Para tal, defendeu, é necessário avançar com o “financiamento pleno” de plataformas globais como a Covax, que ainda tem em falta 5 mil milhões de dólares de financiamento para 2021.

Jorge Moreira da Silva assinalou “a perplexidade” de os países ricos terem criado pacotes de apoio à recuperação das suas economias na ordem dos 14 biliões de dólares (11,6 biliões de euros), mas a Covax ainda não ter conseguido os 5 mil milhões de dólares (cerca de 4,1 mil milhões de euros) necessários para vacinar as populações dos países em vias de desenvolvimento.

Além do reforço do financiamento, Jorge Moreira da Silva sublinhou a urgência de melhorar os mecanismos de coordenação entre os governos para lidar com crises futuras, nomeadamente a climática.

“Tivemos várias iniciativas muito meritórias dos doadores, mas foram desenvolvidas em paralelo, vários países doadores foram apoiando vários países em desenvolvimento, mas não foi possível estabelecer o nível de coordenação desejável para este apoio”, disse.

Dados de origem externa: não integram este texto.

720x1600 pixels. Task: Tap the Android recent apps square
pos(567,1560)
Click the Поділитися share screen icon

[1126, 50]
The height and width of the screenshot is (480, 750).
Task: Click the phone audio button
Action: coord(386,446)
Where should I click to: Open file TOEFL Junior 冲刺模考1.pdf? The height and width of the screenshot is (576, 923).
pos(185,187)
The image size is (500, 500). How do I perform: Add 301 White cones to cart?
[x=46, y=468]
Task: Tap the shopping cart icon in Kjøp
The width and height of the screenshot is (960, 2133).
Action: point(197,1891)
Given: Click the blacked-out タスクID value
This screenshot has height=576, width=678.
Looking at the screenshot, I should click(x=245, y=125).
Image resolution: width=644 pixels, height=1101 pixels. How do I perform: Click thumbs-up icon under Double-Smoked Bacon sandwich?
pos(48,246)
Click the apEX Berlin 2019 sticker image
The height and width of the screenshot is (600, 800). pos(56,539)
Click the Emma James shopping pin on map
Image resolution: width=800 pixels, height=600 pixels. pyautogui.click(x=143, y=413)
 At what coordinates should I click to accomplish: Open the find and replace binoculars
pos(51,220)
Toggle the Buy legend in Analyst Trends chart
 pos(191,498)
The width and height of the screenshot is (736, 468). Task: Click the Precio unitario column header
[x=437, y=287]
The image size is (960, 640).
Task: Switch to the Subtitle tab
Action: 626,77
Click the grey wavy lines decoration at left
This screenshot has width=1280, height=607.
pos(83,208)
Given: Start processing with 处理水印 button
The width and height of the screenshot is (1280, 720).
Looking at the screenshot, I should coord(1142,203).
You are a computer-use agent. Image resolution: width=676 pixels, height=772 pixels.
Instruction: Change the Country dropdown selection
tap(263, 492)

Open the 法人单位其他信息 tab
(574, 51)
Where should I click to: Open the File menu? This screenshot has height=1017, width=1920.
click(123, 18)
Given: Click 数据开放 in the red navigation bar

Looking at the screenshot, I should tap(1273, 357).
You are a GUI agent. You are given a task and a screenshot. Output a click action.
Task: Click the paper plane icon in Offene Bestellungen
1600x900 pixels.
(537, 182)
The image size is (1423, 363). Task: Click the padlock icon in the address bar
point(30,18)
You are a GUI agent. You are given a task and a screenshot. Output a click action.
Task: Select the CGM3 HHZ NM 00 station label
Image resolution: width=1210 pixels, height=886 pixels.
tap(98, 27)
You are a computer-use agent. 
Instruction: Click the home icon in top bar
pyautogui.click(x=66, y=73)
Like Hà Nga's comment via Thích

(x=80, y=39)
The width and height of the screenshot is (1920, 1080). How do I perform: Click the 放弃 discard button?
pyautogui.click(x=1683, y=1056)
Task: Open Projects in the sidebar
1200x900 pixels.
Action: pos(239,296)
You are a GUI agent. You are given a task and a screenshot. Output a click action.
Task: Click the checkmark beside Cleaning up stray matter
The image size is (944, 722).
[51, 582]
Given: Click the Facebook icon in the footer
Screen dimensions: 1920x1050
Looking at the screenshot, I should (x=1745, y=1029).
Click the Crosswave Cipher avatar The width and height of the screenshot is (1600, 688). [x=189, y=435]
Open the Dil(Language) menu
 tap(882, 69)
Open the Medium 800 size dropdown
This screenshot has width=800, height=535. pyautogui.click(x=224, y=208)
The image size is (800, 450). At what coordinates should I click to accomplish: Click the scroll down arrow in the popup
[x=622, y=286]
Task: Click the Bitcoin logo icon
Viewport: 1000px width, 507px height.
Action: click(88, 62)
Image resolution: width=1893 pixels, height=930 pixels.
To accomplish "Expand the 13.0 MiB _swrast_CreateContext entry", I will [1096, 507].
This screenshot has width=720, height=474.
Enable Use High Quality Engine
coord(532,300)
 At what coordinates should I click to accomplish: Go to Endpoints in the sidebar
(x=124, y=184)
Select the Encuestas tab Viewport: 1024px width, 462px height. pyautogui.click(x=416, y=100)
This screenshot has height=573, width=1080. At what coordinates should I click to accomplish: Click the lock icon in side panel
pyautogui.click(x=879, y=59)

“Temos que aprender com esta crise para nos prepararmos para as próximas. Mais financiamento ao desenvolvimento, em especial nesta fase de vacinação, e de mais coordenação entre doadores em tempos de crise são elementos estruturantes”, apontou.

A OCDE é composta por 37 países, incluindo Portugal, da América do Norte e do Sul, da Europa e da Ásia-Pacífico, incluindo muitos dos países mais ricos do mundo, como os Estado Unidos, o Japão ou a Alemanha, mas também economias emergentes como o México, Chile e a Turquia.

A organização concentra os principais doadores de ajuda pública ao desenvolvimento (APD) dos países pobres.

A pandemia de Covid-19 provocou, pelo menos, 2.316.812 mortos no mundo, resultantes de mais de 106 milhões de casos de infeção, segundo um balanço feito pela agência francesa AFP.